Pathogens carried by insects, such as bunyaviruses, are frequently transmitted into human populations and cause diseases. Knowing which spillover events represent a public health threat remains a challenge. Metagenomic next-generation sequencing (mNGS) can support infectious disease diagnostics by enabling the detection of any pathogen from clinical specimens. mNGS was performed on blood samples to identify potential viral coinfections in human immunodeficiency virus (HIV)-positive individuals from Kinshasa, the Democratic Republic of the Congo (DRC), participating in an HIV diversity cohort study.
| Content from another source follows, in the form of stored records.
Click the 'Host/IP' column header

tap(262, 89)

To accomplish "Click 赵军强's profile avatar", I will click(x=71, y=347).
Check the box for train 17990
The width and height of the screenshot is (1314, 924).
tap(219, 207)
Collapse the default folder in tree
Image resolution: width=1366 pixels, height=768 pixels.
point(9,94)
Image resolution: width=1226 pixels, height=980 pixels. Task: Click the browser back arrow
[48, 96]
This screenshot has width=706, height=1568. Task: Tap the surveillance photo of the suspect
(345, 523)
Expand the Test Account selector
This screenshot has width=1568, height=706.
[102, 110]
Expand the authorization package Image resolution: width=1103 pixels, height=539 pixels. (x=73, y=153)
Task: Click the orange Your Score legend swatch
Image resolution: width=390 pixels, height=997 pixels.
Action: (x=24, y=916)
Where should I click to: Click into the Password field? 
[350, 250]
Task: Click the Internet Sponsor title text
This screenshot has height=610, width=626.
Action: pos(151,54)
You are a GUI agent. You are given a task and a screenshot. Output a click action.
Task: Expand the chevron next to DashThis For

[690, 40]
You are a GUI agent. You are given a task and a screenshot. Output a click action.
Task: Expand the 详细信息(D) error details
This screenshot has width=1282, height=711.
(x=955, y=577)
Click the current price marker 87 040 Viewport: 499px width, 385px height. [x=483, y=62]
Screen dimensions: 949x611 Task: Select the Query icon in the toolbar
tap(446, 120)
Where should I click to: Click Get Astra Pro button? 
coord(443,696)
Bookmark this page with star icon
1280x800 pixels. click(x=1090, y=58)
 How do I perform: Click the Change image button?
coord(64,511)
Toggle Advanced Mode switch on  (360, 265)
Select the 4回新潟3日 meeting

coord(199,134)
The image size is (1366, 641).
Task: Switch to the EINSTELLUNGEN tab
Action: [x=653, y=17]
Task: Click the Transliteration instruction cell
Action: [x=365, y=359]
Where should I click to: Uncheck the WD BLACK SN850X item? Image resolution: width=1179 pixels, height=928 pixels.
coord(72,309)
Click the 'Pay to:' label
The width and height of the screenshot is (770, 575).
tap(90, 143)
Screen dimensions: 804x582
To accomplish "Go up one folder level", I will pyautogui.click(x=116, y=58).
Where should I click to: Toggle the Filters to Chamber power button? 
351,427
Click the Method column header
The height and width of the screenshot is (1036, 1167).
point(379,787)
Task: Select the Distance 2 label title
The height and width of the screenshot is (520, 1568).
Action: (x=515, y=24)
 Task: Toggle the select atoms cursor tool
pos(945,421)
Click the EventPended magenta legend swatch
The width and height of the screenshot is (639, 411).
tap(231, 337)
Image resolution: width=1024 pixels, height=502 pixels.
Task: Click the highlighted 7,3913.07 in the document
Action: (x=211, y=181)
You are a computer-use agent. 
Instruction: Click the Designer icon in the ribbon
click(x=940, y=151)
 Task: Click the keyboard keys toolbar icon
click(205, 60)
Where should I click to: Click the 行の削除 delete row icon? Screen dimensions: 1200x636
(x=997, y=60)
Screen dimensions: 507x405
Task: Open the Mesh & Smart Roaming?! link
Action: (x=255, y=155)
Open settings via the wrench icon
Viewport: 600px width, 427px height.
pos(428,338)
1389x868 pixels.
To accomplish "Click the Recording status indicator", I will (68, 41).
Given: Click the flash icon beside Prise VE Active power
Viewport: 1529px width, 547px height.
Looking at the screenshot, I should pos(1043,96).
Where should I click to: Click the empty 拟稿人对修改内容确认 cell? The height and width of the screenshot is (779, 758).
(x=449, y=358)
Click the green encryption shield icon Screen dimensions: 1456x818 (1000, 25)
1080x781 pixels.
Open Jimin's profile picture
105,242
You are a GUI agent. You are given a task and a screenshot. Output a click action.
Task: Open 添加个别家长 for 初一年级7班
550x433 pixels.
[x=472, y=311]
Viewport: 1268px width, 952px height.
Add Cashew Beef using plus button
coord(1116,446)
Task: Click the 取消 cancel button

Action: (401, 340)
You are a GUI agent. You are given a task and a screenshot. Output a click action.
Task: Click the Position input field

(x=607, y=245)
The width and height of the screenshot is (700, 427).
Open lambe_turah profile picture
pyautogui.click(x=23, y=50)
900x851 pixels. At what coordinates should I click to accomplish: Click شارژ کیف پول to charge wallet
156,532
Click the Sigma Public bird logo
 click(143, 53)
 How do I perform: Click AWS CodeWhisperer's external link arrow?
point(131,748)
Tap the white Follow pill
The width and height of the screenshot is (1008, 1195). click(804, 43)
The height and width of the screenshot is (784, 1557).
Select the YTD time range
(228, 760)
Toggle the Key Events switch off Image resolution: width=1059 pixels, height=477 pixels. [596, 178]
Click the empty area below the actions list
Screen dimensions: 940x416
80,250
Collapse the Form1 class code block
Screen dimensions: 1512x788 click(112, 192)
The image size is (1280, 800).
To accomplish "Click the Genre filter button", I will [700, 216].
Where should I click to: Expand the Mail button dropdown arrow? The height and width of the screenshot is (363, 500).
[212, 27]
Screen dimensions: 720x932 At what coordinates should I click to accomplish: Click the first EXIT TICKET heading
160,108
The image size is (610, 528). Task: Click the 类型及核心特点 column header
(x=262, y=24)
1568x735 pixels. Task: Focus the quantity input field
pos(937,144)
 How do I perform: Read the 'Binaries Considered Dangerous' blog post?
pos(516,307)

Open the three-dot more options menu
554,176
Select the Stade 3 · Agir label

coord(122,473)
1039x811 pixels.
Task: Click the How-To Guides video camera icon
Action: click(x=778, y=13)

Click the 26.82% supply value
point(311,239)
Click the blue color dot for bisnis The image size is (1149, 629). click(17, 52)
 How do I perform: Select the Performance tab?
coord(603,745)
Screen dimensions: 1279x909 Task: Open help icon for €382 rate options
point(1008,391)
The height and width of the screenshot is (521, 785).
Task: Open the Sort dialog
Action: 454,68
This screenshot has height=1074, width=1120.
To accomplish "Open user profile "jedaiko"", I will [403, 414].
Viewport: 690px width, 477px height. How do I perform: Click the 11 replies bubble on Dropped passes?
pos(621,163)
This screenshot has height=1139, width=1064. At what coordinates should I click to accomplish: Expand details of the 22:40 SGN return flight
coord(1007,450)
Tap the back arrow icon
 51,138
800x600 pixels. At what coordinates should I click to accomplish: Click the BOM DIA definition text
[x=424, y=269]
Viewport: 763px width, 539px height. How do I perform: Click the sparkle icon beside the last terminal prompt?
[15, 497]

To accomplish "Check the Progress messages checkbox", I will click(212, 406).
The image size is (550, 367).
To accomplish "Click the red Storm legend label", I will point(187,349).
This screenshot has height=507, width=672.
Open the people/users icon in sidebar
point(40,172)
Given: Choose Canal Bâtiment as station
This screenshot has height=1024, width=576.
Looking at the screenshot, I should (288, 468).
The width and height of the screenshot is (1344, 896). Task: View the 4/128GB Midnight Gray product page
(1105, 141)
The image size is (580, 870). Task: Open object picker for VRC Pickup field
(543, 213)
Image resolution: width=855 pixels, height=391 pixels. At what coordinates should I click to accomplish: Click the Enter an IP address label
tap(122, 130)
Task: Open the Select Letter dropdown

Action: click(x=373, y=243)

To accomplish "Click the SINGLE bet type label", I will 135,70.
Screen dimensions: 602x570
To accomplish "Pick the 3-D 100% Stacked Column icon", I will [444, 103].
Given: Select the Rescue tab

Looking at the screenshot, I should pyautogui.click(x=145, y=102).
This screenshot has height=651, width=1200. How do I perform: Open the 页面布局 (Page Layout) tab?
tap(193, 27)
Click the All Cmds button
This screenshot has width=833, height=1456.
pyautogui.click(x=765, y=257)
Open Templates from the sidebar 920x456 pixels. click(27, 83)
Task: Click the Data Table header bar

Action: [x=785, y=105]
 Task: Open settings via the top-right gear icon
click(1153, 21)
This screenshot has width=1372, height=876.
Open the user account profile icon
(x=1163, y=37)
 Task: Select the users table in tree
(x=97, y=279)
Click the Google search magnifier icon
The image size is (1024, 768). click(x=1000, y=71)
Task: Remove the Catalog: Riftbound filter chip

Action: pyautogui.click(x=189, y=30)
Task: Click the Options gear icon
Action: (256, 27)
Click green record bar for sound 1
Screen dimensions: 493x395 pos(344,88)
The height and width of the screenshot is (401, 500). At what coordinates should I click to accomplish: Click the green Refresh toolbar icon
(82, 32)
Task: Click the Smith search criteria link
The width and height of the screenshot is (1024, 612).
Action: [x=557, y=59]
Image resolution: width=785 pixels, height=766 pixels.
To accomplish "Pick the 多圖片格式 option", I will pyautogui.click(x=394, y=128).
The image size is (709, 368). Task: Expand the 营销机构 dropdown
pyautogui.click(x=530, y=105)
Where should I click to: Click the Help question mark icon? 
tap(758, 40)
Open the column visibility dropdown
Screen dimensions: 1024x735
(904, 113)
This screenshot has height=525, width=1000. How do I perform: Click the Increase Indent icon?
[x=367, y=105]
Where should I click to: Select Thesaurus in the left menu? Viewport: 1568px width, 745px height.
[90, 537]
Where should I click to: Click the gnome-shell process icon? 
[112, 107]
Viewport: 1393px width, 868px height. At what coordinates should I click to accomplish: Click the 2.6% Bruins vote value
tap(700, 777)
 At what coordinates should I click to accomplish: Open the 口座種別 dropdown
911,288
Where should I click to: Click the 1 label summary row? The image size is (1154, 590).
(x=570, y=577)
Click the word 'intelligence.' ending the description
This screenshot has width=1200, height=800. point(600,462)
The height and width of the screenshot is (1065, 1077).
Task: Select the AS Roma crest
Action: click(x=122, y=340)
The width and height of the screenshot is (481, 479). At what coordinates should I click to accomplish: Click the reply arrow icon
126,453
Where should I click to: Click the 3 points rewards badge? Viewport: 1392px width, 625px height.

Time-resolved phylogenetics and molecular assay development assisted in viral characterization. The nearly complete genome of a novel orthobunyavirus related to Nyangole virus, a virus previously identified in neighboring Uganda, was assembled from a hepatitis B virus-positive patient. A quantitative polymerase chain reaction assay was designed and used to screen >2,500 plasma samples from Cameroon, the DRC, and Uganda, failing to identify any additional cases. The recent sequencing of a US Center for Disease Control Arbovirus Reference Collection revealed that this same virus, now named Bangui virus, was first isolated in 1970 from an individual in the Central African Republic. Time-scaled phylogenetic analyses of Bangui with the related Anopheles and Tanga serogroup complexes indicate that this virus emerged nearly 10,000 years ago. Pervasive and episodic models further suggest that this virus is under purifying selection and that only distant common ancestors were subject to positive selection events. This study represents only the second identification of a Bangui virus infection in over 50 years. The presumed rarity of Bangui virus infections in humans can be explained by its constraint to an avian host and insect vector, precluding efficient transmission into the human population. Our results demonstrate that molecular phylogenetic analyses can provide insights into the threat posed by novel or re-emergent viruses identified by mNGS.

Keywords: Bangui virus; bunyavirus; febrile illness; the Democratic Republic of the Congo; virus discovery.